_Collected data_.
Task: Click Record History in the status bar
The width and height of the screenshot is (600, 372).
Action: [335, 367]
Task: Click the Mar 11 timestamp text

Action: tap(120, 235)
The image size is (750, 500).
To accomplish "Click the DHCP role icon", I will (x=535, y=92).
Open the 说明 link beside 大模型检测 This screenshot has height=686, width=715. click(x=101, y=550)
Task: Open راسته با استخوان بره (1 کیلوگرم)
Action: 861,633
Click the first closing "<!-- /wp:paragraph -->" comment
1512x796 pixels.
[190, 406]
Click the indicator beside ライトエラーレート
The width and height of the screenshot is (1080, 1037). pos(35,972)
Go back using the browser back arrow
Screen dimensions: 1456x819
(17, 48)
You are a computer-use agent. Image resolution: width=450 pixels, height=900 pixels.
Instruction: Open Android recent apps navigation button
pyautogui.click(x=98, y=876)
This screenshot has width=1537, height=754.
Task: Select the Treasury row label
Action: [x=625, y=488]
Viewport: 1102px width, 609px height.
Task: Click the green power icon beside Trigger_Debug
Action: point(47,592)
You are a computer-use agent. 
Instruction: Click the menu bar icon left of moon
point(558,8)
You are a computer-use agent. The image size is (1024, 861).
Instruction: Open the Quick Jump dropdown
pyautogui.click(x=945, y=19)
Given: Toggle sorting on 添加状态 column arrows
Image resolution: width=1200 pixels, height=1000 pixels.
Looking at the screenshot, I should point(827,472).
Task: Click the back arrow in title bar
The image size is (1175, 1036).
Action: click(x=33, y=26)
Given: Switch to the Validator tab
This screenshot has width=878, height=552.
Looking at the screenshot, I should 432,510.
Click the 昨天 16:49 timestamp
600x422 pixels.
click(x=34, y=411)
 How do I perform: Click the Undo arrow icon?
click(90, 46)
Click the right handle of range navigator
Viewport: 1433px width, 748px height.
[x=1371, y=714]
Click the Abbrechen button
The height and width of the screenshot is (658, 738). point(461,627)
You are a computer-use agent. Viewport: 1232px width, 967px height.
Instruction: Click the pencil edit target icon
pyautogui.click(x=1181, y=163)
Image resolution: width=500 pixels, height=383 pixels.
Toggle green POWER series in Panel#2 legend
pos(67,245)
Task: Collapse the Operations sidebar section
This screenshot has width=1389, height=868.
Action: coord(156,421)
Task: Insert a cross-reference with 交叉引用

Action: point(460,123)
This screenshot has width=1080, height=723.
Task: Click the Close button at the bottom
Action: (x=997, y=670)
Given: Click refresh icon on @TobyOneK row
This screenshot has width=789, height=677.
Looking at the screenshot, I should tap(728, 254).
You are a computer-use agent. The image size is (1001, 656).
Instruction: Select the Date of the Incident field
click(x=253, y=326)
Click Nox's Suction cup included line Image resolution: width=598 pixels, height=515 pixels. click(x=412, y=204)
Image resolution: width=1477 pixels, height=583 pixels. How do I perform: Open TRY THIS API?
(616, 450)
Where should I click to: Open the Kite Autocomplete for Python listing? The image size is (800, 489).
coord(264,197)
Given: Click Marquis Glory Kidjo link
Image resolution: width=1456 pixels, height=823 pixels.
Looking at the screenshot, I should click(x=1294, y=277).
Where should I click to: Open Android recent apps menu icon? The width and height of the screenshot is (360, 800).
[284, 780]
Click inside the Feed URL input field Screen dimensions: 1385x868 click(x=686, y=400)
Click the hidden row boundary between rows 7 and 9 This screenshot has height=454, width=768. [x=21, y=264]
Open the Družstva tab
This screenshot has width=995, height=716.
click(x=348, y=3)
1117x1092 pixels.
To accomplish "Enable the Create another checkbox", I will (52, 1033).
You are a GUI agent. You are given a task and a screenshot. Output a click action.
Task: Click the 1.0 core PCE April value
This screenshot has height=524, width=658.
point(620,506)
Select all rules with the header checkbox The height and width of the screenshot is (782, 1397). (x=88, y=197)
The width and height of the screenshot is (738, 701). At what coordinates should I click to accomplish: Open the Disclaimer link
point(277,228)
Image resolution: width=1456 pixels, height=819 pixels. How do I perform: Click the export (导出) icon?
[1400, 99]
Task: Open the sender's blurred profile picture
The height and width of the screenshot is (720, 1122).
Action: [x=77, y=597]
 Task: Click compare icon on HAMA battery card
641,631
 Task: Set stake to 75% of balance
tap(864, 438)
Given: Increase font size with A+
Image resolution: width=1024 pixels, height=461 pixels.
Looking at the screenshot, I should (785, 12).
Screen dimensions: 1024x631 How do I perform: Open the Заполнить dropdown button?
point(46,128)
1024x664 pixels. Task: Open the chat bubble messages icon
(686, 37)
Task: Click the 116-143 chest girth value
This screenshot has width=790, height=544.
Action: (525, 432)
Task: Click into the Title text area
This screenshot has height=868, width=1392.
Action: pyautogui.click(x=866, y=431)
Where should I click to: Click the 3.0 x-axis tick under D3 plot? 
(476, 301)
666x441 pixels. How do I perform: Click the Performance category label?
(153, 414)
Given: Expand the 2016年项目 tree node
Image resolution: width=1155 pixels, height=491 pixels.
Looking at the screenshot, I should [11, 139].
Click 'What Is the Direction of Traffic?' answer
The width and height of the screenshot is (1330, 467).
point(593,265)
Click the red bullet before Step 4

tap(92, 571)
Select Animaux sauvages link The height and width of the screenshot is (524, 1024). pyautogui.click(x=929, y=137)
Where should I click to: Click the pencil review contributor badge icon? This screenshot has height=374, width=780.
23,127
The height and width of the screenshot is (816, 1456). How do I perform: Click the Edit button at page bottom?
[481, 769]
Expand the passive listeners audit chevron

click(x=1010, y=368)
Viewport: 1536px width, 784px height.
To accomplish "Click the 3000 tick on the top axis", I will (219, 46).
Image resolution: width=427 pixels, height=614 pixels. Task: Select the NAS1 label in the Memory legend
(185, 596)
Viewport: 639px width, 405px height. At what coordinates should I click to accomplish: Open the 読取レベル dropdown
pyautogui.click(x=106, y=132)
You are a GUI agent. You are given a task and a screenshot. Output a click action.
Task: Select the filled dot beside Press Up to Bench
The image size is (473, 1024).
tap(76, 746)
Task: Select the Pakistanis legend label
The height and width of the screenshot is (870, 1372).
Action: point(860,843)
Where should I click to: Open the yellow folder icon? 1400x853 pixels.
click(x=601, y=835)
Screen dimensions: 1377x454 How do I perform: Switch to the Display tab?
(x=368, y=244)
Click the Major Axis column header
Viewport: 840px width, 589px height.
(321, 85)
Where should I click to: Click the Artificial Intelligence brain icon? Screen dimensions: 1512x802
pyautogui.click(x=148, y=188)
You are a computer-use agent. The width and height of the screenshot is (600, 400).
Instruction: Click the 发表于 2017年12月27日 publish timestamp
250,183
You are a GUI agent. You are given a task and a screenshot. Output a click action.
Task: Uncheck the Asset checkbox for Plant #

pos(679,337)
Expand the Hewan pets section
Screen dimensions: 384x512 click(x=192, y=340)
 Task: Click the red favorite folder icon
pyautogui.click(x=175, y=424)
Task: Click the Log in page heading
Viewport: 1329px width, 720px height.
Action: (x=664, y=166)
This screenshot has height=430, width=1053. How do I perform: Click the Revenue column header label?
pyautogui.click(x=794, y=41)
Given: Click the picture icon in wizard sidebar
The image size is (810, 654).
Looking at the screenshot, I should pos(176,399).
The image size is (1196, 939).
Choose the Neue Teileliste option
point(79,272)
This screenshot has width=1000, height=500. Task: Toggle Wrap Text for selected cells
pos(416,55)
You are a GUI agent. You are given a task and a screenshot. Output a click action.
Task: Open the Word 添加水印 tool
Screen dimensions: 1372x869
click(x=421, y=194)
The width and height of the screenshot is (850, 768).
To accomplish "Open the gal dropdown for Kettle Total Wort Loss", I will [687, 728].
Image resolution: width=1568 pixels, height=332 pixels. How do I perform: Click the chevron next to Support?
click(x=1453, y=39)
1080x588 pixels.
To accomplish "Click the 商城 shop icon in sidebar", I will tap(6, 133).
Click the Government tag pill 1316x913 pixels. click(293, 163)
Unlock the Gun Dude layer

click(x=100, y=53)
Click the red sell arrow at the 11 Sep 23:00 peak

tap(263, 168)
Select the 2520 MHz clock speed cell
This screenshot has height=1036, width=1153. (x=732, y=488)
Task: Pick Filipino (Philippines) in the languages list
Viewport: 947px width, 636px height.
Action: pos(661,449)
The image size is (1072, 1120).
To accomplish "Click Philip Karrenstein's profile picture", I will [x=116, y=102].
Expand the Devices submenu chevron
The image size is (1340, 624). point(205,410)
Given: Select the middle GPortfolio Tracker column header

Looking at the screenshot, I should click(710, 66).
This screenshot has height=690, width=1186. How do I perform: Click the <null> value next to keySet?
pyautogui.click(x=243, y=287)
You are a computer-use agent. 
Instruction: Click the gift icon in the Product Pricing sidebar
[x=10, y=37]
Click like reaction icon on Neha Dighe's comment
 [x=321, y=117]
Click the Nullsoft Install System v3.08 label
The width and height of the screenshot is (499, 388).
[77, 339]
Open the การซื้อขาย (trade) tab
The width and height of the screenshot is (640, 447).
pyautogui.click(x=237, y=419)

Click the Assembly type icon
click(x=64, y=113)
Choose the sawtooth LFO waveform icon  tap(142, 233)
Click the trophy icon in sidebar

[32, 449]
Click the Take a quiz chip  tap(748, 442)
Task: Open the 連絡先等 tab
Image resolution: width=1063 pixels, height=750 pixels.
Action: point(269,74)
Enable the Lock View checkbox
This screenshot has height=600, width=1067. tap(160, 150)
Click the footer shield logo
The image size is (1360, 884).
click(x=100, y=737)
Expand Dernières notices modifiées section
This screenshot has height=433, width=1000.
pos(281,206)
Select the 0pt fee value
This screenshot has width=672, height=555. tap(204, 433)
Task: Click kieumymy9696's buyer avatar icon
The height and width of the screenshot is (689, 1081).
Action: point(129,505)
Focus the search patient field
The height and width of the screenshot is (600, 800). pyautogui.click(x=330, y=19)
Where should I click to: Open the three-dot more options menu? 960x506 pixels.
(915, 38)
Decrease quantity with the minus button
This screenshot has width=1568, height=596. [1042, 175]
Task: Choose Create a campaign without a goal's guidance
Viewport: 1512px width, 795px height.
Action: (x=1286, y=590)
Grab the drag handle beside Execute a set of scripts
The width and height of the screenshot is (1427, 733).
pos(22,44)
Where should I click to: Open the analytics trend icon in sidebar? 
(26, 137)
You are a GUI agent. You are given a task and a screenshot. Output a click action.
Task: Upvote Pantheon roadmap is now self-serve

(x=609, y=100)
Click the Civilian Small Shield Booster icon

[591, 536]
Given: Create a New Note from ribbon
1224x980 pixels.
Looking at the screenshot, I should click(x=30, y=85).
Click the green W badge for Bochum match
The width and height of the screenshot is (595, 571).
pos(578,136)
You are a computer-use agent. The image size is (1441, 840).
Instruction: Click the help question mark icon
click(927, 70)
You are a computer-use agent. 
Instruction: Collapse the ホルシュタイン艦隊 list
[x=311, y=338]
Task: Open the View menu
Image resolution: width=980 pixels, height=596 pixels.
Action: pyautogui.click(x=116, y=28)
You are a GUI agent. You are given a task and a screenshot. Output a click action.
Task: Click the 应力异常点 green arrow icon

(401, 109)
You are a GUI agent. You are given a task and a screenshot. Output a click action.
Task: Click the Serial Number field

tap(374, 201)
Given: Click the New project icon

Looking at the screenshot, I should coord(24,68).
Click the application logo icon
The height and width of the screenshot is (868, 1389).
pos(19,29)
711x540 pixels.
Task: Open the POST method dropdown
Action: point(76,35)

_EXERCISE DIRECTIONS_.
For each line above that contains "profile", add one to a count, then state only the final number.

_EXPECTED ANSWER_.
2